▶ WHAT TO DO
Write out, word for word, every line in the data below from the one containing "Open the Dashboard shortcut card" to the one containing "Given: Expand Desired Capabilities", both of them included.

▶ PROVIDED DATA

◆ ◆ ◆ ◆ ◆

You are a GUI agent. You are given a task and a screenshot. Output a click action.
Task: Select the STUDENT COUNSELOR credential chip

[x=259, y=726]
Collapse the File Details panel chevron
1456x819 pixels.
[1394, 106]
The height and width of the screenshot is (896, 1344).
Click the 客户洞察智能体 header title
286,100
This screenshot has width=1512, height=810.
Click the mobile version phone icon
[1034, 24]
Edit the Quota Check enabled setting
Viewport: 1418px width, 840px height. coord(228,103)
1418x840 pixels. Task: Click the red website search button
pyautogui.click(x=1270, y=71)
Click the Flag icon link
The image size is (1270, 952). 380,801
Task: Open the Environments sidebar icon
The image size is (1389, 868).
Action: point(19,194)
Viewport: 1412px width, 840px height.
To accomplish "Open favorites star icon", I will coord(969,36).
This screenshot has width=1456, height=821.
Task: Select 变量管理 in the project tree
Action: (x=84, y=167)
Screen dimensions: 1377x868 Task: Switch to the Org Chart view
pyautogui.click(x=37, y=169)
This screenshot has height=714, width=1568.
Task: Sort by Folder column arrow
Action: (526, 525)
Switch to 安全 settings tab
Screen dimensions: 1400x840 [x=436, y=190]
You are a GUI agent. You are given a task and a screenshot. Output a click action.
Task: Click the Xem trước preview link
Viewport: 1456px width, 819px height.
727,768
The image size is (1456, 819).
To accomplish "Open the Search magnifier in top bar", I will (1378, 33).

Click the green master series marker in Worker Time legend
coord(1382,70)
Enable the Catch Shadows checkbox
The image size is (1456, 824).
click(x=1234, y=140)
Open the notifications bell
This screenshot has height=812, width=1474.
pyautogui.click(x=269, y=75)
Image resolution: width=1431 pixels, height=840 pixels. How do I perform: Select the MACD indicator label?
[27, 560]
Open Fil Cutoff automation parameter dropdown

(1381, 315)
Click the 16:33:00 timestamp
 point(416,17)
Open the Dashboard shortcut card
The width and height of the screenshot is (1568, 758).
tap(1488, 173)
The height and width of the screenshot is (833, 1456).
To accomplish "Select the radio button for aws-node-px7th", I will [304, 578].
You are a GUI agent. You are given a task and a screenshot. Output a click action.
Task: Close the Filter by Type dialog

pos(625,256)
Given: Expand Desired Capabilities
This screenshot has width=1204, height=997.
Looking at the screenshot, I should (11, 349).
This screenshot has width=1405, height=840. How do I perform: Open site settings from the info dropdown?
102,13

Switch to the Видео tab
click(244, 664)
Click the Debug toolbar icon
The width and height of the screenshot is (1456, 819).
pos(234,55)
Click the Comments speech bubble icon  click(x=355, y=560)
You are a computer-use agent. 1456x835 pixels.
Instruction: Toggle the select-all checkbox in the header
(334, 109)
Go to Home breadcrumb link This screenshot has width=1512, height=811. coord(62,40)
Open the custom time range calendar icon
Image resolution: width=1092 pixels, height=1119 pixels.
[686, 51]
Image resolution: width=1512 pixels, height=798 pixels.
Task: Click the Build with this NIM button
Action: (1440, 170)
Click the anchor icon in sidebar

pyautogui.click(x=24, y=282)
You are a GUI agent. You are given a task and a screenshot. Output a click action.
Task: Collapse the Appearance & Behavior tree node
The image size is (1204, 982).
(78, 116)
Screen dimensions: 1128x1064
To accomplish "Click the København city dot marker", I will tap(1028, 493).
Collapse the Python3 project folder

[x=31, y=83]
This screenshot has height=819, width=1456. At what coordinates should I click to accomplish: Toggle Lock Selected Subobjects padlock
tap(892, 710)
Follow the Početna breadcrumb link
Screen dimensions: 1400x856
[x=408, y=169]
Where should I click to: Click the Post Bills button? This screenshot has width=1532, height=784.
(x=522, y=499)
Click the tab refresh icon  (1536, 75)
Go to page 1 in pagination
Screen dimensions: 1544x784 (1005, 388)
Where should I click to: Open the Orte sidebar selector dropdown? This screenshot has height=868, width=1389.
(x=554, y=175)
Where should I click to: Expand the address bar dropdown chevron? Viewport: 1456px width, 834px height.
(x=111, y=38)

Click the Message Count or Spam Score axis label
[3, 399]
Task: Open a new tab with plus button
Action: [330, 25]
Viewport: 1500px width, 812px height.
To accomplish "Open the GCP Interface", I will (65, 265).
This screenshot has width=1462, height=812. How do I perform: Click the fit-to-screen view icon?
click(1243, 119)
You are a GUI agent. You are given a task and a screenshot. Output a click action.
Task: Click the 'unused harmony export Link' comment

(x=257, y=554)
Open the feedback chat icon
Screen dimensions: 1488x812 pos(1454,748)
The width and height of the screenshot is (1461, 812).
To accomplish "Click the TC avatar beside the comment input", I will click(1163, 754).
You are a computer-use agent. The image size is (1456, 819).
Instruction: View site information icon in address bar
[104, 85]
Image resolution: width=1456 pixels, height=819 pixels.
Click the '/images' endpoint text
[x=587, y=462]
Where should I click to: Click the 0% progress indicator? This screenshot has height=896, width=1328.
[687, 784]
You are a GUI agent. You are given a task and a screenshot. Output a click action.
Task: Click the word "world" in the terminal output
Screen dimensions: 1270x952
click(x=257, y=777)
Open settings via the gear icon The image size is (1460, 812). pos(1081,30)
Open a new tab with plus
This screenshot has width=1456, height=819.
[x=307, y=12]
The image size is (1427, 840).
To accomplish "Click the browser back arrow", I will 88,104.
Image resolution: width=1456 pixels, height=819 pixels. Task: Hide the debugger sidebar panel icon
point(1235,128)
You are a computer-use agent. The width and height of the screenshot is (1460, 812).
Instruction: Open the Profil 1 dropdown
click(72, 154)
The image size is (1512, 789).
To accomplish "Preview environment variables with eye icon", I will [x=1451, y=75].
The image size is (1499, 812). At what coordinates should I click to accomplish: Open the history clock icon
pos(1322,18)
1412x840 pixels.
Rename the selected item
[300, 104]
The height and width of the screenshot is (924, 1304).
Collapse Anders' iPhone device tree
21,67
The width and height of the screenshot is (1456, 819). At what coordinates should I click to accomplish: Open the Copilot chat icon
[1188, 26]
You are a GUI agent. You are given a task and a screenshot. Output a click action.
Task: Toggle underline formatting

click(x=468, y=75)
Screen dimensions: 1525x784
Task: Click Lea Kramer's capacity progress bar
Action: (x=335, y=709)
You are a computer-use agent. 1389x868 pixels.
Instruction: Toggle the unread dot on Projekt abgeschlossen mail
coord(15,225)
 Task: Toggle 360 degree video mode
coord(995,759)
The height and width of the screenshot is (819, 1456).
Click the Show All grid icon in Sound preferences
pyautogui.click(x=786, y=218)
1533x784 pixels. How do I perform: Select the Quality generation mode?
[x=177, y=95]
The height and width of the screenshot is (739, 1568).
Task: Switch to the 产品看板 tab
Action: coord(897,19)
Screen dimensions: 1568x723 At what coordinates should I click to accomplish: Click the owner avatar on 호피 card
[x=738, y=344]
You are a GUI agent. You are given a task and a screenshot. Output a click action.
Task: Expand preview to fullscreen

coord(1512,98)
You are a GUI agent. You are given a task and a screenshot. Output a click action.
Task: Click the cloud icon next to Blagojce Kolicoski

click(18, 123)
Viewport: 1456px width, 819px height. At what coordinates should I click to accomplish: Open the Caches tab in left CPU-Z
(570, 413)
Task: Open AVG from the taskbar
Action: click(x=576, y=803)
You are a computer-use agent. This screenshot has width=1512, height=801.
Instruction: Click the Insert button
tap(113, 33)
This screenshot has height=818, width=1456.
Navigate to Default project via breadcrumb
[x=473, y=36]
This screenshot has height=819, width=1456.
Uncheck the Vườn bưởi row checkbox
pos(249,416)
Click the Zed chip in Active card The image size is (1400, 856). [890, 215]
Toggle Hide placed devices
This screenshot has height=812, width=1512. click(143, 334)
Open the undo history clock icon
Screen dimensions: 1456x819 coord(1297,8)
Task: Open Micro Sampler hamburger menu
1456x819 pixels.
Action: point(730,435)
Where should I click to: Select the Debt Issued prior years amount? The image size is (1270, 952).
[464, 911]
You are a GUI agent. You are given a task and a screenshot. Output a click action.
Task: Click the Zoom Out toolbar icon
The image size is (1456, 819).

◆ ◆ ◆ ◆ ◆

▶ RESPONSE TO THE TASK
Open the Dashboard shortcut card
The width and height of the screenshot is (1568, 758).
tap(1488, 173)
The height and width of the screenshot is (833, 1456).
To accomplish "Select the radio button for aws-node-px7th", I will [304, 578].
You are a GUI agent. You are given a task and a screenshot. Output a click action.
Task: Close the Filter by Type dialog

pos(625,256)
Given: Expand Desired Capabilities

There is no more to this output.